**GOAL OF THE EXERCISE:** Return word for word the lines of the records below, from the line containing "Viewport: 719px width, 276px height." through the line containing "point(11,45)", including both of those lines.

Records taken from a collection
--- BEGIN ---

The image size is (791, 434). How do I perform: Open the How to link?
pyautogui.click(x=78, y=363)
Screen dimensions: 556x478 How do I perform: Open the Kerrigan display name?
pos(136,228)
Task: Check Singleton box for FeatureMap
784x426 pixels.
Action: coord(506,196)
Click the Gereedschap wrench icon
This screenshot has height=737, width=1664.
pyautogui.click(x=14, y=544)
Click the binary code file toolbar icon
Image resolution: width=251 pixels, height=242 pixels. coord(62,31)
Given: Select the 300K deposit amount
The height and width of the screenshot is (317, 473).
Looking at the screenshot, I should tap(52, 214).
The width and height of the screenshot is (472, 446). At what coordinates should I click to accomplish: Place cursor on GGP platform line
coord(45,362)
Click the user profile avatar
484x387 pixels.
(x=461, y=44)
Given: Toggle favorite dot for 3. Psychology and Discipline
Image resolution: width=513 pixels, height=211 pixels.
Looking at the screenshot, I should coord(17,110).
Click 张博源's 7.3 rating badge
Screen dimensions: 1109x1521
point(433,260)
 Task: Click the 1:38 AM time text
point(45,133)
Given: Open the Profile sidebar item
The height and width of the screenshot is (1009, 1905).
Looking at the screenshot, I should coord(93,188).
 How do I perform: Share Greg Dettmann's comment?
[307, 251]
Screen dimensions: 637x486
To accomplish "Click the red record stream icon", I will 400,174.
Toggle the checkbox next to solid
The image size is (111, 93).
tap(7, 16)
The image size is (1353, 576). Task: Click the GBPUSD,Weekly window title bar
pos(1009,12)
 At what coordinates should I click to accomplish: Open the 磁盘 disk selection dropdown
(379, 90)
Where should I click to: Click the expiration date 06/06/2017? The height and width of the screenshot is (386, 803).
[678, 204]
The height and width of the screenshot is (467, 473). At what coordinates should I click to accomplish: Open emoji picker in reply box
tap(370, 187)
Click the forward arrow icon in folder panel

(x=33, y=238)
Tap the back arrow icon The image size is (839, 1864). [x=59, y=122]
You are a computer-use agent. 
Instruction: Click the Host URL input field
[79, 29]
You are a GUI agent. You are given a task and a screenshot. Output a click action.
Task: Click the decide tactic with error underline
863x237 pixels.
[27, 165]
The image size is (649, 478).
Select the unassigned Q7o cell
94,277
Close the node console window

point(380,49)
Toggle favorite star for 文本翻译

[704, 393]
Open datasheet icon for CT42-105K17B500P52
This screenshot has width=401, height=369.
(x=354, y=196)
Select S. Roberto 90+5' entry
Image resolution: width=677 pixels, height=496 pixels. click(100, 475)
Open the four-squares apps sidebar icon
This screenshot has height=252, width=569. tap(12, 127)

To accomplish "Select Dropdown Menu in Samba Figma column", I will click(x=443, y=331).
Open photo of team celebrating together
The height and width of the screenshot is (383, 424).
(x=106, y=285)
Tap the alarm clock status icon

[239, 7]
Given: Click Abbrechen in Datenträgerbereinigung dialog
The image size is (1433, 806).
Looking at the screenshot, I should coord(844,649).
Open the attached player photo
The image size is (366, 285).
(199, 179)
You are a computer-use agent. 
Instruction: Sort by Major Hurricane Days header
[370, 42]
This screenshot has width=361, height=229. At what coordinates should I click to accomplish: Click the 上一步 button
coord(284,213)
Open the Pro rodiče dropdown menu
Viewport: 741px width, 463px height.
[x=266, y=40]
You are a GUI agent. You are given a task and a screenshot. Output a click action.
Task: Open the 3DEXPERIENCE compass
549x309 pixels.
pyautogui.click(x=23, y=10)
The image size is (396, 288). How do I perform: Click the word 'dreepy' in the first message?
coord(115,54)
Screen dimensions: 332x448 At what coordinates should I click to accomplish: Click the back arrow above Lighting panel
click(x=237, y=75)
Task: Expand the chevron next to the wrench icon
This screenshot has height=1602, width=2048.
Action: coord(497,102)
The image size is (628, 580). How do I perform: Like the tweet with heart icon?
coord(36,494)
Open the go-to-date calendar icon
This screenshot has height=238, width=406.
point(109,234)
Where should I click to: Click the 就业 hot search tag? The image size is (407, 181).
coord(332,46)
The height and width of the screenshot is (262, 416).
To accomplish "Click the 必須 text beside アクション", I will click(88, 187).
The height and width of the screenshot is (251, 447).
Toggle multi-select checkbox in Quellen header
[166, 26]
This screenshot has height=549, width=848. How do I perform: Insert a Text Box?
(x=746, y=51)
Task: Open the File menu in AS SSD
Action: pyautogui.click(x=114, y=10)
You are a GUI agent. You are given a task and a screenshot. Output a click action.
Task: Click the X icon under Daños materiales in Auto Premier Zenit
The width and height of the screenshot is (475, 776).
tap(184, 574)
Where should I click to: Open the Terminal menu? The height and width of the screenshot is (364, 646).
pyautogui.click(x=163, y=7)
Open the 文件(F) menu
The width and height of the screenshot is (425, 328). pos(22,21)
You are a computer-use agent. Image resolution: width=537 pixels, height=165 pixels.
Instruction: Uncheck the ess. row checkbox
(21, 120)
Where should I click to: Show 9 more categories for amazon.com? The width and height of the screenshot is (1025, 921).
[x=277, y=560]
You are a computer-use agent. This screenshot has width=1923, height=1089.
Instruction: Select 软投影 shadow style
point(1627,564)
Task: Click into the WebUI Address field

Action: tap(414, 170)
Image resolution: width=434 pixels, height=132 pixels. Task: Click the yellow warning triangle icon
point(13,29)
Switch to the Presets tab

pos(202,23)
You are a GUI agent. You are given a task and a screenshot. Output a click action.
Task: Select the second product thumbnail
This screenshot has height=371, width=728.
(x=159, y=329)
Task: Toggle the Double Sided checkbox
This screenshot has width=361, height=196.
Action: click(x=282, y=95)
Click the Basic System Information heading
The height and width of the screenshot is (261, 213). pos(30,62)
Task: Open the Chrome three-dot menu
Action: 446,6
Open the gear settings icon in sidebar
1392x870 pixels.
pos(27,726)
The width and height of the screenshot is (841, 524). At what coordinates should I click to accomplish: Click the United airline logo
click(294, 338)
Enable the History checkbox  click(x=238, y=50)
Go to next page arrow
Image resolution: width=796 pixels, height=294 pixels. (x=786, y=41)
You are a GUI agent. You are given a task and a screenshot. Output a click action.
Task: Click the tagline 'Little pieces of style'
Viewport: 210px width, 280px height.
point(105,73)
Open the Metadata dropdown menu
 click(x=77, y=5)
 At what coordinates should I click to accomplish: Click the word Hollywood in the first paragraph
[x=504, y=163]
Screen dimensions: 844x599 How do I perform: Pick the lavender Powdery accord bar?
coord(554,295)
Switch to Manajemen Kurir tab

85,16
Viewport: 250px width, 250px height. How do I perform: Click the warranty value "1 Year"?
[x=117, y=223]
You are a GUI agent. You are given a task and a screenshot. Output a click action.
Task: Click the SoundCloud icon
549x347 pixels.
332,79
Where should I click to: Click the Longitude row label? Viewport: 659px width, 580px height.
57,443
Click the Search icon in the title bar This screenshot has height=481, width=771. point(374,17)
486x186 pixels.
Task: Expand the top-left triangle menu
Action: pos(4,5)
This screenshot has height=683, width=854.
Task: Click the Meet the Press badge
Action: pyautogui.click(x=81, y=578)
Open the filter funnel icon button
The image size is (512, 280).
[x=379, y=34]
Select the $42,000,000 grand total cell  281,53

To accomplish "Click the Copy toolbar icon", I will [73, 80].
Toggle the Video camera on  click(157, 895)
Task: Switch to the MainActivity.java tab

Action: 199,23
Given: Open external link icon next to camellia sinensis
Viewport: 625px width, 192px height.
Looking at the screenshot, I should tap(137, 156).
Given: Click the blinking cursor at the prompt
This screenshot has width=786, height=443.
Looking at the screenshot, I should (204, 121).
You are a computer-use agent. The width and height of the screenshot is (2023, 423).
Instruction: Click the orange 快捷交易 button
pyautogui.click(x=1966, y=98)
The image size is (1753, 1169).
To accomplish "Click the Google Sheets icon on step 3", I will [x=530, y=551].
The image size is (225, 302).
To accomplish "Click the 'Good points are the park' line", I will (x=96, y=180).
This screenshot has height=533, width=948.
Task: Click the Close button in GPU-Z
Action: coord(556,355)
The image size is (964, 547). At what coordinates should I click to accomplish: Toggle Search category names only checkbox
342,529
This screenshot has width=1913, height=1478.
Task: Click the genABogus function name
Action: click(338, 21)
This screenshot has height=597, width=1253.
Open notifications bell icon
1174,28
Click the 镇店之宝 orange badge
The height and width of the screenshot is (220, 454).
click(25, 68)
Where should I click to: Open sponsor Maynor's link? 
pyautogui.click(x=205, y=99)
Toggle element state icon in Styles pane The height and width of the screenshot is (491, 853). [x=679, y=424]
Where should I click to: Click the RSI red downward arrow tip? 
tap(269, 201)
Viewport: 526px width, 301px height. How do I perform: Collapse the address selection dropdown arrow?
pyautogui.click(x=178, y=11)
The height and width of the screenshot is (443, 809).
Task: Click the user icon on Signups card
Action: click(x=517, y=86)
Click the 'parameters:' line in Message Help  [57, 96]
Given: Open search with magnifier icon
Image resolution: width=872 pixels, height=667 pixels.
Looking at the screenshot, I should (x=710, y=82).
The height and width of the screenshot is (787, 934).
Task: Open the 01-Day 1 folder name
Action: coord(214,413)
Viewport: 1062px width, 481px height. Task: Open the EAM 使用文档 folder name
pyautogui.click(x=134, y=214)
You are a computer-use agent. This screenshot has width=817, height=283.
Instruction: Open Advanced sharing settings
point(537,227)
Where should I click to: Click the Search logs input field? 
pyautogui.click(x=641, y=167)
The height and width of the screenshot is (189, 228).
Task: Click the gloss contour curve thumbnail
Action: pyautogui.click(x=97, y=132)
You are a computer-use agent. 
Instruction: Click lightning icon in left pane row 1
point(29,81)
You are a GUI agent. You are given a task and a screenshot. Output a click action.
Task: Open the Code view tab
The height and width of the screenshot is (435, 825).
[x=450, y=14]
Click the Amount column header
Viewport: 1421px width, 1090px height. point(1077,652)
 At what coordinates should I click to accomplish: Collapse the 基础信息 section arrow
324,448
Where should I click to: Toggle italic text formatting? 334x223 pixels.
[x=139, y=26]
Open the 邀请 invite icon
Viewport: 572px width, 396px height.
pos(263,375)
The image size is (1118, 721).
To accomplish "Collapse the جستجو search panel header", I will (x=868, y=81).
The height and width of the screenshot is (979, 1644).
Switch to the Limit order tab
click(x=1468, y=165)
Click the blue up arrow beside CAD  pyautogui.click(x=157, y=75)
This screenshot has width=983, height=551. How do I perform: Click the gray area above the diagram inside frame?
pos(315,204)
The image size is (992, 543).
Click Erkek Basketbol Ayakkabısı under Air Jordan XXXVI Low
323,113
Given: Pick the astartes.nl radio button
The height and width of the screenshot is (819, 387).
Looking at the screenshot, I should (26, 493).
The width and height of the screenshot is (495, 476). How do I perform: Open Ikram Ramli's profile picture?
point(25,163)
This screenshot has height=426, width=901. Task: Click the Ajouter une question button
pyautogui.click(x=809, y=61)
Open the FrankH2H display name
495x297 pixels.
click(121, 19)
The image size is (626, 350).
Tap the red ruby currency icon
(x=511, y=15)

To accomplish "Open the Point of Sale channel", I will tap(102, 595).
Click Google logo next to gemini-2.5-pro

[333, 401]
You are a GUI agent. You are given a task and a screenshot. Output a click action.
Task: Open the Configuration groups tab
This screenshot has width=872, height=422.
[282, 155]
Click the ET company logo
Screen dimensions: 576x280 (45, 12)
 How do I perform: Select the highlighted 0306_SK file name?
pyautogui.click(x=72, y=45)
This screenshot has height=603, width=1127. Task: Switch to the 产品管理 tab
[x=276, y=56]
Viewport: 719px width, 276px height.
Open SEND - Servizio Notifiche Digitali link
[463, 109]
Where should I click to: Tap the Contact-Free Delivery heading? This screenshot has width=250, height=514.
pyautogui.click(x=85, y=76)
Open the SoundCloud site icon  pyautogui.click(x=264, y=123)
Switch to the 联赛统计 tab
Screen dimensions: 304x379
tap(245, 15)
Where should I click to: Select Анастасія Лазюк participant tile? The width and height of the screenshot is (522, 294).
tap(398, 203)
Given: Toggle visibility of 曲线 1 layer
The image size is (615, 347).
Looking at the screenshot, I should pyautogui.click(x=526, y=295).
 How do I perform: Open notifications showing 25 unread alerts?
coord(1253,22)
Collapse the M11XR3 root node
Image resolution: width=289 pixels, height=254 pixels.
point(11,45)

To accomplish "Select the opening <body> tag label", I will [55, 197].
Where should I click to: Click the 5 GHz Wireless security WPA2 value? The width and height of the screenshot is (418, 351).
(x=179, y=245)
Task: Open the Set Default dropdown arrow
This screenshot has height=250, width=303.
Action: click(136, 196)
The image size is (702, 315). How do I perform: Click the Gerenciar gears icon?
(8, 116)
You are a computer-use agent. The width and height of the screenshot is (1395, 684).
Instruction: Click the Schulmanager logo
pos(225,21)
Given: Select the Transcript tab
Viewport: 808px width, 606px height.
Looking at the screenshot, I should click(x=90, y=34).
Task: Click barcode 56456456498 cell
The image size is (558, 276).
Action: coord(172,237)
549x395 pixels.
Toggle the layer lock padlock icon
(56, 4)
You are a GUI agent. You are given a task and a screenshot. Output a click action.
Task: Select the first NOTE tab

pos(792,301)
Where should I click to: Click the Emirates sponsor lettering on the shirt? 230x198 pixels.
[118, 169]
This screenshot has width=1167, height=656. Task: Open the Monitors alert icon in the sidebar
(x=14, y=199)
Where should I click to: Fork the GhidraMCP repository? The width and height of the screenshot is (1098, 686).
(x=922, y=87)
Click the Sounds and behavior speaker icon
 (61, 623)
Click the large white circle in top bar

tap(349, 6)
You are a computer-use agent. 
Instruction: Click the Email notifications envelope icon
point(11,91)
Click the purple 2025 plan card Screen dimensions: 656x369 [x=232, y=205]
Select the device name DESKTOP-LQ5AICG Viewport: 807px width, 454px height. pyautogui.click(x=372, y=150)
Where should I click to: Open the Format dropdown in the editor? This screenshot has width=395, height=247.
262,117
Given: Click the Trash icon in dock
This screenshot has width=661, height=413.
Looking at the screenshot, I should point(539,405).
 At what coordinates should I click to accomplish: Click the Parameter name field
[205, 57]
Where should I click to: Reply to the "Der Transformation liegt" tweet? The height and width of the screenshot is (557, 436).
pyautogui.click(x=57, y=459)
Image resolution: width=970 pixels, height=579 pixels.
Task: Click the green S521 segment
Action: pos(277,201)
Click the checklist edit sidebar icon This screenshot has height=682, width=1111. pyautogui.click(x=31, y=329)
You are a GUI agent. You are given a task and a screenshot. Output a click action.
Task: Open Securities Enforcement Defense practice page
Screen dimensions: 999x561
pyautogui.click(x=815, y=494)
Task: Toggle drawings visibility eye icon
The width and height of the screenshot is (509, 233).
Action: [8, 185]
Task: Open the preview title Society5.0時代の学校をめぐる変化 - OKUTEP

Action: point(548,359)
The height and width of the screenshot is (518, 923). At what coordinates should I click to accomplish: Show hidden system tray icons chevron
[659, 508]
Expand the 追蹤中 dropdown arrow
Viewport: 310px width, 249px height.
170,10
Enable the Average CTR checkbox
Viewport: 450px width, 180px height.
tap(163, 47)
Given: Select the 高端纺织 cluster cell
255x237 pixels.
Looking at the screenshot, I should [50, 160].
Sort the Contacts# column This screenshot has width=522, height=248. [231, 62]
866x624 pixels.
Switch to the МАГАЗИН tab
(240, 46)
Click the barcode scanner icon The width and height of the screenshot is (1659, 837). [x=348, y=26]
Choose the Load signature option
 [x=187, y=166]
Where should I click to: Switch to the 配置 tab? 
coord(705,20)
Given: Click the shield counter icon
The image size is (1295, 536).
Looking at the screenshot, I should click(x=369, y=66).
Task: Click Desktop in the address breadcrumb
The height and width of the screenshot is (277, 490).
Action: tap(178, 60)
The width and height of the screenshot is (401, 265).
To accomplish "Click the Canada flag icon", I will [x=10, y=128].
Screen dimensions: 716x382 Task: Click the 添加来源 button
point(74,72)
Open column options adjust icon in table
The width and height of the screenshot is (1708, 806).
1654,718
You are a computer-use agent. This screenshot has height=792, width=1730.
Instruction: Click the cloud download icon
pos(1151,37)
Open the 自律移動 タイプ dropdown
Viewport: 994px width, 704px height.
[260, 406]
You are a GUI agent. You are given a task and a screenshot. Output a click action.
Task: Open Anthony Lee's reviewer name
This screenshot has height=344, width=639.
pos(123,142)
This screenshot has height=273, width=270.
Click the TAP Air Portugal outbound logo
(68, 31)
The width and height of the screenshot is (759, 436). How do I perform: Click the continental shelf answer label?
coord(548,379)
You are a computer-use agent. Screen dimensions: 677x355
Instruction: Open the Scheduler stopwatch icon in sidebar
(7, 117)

--- END ---

**OUTPUT FOR THIS TASK:**
Viewport: 719px width, 276px height.
Open SEND - Servizio Notifiche Digitali link
[463, 109]
Where should I click to: Tap the Contact-Free Delivery heading? This screenshot has width=250, height=514.
pyautogui.click(x=85, y=76)
Open the SoundCloud site icon  pyautogui.click(x=264, y=123)
Switch to the 联赛统计 tab
Screen dimensions: 304x379
tap(245, 15)
Where should I click to: Select Анастасія Лазюк participant tile? The width and height of the screenshot is (522, 294).
tap(398, 203)
Given: Toggle visibility of 曲线 1 layer
The image size is (615, 347).
Looking at the screenshot, I should pyautogui.click(x=526, y=295).
 How do I perform: Open notifications showing 25 unread alerts?
coord(1253,22)
Collapse the M11XR3 root node
Image resolution: width=289 pixels, height=254 pixels.
point(11,45)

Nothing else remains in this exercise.